▸ **What needs to be done**:
Reproduce word for word the line that contains "Task: Open comments via speech bubble icon" and every line after it to the end of the records, with nothing else added.

▸ **Data**:
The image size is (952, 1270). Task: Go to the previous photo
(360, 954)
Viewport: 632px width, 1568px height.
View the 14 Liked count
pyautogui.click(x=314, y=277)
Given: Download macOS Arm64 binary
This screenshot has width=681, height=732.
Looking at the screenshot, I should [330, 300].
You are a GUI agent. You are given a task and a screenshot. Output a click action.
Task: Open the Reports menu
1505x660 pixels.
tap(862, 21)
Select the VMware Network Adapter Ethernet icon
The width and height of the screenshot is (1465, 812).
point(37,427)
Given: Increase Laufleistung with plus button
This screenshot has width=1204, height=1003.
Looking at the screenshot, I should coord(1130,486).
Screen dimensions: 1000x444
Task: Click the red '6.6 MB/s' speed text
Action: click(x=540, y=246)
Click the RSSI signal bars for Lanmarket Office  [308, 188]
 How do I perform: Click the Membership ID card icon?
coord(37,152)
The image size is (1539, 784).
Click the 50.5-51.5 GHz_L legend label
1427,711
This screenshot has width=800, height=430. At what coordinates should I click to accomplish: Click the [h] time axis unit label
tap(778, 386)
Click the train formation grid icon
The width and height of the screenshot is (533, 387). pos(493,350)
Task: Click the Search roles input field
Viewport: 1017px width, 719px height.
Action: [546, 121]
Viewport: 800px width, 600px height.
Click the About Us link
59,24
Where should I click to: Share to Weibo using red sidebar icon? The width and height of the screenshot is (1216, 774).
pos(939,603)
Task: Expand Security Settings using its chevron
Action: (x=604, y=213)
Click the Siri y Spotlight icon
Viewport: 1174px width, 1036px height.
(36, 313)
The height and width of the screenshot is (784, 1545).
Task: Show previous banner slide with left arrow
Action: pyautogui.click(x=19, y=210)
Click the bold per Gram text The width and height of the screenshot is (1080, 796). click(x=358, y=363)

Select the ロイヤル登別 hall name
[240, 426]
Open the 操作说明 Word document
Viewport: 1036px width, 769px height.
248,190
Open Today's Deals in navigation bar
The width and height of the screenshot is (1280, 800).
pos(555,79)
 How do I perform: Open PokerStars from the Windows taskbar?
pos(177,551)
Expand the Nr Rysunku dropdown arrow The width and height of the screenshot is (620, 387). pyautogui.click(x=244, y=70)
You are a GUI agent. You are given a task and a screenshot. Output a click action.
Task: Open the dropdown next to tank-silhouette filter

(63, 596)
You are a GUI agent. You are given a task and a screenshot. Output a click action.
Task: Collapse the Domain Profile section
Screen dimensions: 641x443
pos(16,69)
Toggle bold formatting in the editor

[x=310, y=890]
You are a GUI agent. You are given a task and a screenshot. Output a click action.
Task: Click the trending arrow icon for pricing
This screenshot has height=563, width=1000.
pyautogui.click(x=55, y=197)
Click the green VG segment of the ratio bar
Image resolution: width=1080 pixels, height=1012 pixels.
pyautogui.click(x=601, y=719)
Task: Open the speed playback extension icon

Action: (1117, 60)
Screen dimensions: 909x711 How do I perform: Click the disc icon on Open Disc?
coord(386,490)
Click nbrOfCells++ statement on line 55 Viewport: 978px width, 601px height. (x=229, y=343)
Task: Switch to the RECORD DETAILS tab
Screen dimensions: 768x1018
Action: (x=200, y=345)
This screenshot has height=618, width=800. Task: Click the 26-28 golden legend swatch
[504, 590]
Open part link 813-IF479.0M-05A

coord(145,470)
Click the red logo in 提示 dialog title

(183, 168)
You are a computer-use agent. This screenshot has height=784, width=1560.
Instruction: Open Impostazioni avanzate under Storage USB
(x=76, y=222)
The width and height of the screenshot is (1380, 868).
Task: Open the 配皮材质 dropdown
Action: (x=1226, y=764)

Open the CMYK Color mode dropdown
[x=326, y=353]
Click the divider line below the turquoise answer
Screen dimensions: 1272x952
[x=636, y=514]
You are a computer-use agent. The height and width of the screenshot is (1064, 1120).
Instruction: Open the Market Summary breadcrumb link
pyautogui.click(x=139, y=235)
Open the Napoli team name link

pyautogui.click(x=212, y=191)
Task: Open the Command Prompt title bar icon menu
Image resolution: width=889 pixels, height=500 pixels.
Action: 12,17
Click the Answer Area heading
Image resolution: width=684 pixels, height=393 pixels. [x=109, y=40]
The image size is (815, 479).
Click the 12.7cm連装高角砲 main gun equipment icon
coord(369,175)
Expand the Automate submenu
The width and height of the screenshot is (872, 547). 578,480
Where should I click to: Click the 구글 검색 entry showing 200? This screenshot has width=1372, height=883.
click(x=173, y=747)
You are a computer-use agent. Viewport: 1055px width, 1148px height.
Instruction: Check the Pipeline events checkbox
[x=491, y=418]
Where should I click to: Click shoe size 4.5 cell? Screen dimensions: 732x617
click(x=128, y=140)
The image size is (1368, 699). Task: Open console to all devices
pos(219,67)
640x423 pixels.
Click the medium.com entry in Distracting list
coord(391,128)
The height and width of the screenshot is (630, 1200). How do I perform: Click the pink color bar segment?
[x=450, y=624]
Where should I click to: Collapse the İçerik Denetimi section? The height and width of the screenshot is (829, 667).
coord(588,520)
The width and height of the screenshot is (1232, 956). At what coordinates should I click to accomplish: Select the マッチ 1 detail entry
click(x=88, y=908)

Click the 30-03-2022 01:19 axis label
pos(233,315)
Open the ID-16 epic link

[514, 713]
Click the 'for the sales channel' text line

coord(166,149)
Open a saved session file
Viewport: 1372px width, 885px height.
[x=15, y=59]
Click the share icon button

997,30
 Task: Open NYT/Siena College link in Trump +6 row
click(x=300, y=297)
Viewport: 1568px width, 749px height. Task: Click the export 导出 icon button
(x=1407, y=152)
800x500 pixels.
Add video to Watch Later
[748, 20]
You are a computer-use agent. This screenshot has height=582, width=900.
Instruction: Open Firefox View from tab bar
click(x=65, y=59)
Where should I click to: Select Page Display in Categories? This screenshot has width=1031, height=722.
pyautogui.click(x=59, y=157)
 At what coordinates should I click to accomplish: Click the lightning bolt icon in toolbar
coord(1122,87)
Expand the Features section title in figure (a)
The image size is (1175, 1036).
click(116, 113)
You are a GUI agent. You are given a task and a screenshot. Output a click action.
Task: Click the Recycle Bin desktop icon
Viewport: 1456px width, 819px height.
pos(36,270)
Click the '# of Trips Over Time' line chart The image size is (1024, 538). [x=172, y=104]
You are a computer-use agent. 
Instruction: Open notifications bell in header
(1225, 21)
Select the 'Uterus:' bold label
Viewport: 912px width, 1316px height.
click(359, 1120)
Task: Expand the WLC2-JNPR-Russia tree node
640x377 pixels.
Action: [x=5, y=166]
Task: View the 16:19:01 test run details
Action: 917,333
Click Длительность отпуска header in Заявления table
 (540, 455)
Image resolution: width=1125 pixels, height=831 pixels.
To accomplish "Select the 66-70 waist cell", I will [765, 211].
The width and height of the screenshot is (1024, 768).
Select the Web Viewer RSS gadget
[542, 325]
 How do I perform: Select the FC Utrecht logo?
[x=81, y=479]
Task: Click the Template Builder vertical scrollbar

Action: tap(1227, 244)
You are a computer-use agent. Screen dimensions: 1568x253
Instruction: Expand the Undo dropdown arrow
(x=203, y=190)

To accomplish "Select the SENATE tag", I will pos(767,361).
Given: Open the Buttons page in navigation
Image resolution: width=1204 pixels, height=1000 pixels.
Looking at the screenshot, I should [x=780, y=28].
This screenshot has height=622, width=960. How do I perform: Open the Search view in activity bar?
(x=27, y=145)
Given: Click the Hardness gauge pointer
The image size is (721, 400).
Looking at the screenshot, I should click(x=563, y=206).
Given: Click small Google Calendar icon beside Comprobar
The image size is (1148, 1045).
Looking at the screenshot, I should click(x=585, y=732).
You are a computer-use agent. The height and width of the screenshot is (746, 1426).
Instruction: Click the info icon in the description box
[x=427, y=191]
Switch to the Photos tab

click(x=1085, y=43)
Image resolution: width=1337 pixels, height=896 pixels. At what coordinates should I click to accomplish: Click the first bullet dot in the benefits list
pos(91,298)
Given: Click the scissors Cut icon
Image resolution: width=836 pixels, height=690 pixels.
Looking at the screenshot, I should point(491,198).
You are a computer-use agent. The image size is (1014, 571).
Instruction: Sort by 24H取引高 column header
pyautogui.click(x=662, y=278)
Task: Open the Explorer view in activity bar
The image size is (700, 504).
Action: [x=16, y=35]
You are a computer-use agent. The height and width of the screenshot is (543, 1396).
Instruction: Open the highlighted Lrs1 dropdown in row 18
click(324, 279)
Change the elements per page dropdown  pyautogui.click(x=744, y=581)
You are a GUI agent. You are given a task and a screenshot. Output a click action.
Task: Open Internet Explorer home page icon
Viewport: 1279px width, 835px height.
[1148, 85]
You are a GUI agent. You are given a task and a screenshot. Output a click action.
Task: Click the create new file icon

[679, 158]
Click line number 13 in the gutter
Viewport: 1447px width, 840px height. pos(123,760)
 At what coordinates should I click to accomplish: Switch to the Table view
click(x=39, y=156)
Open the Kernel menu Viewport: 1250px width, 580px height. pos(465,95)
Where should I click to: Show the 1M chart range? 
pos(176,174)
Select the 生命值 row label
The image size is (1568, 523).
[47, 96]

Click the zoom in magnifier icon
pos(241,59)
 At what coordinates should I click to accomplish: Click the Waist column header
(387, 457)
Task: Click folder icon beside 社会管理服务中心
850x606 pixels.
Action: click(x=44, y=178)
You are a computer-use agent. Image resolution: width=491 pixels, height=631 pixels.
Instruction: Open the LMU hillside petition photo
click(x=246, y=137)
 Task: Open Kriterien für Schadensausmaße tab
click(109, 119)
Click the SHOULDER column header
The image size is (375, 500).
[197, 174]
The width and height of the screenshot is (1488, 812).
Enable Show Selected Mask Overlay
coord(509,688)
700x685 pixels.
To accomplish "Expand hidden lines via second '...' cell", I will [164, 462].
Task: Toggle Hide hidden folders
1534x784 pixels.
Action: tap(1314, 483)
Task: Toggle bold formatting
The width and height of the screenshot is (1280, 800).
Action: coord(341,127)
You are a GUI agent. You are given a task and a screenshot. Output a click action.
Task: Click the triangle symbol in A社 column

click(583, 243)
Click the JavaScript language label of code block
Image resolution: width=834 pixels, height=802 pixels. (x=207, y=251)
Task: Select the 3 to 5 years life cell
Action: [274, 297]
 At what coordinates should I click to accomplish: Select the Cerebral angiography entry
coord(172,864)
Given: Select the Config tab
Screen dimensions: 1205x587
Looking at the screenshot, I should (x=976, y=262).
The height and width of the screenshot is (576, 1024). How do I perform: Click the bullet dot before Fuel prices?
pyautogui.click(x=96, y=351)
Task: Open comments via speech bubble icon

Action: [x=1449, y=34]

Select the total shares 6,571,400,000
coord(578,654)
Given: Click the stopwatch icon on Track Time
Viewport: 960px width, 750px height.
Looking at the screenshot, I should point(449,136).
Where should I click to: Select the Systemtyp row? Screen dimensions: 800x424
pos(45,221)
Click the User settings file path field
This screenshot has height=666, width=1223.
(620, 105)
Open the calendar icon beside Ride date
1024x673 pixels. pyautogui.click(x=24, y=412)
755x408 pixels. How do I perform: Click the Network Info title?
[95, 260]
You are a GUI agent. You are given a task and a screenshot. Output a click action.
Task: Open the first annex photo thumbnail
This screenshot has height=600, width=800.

▸ **Your response**:
Task: Open comments via speech bubble icon

Action: [x=1449, y=34]

Select the total shares 6,571,400,000
coord(578,654)
Given: Click the stopwatch icon on Track Time
Viewport: 960px width, 750px height.
Looking at the screenshot, I should point(449,136).
Where should I click to: Select the Systemtyp row? Screen dimensions: 800x424
pos(45,221)
Click the User settings file path field
This screenshot has height=666, width=1223.
(620, 105)
Open the calendar icon beside Ride date
1024x673 pixels. pyautogui.click(x=24, y=412)
755x408 pixels. How do I perform: Click the Network Info title?
[95, 260]
You are a GUI agent. You are given a task and a screenshot. Output a click action.
Task: Open the first annex photo thumbnail
This screenshot has height=600, width=800.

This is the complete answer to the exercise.